**Exercise inputs:**
<<<<

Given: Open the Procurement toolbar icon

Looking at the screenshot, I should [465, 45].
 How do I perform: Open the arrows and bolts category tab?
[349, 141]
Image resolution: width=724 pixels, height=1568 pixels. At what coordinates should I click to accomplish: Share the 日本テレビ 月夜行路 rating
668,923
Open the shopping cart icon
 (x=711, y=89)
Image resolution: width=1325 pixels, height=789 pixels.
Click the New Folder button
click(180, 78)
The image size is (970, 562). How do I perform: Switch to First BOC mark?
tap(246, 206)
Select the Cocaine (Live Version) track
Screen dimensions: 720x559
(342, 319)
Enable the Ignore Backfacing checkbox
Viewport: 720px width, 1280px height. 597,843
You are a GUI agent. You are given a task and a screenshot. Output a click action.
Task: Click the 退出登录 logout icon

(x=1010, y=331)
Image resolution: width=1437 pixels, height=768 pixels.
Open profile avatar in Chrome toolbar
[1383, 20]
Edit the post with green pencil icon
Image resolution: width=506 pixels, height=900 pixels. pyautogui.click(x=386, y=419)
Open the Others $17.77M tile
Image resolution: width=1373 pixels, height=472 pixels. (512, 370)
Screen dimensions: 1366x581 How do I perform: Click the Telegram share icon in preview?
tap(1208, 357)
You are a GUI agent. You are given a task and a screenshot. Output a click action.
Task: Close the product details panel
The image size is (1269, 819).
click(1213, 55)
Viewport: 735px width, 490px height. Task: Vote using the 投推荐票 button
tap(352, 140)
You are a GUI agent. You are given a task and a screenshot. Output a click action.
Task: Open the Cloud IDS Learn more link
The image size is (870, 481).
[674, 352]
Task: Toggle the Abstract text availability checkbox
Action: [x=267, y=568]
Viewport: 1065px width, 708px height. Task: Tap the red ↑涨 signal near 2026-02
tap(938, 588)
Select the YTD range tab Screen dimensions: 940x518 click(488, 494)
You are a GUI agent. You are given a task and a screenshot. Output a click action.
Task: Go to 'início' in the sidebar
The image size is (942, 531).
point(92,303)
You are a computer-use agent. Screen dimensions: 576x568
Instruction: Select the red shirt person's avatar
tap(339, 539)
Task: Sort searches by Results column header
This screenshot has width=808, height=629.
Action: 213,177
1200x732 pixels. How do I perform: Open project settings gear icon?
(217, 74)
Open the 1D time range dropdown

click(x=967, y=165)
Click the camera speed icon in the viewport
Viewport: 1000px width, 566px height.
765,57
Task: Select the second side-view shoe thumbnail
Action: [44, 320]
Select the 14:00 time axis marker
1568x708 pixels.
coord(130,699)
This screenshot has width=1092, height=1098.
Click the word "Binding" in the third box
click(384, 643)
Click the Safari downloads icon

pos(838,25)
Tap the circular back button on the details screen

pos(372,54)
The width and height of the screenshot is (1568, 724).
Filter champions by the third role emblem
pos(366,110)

>>>>

**Work required:** Take the records above and return, word for word, only the lines that fall from the line with "Select the 14:00 time axis marker" to the line with "The width and", both of them included.

**Response area:**
Select the 14:00 time axis marker
1568x708 pixels.
coord(130,699)
This screenshot has width=1092, height=1098.
Click the word "Binding" in the third box
click(384, 643)
Click the Safari downloads icon

pos(838,25)
Tap the circular back button on the details screen

pos(372,54)
The width and height of the screenshot is (1568, 724).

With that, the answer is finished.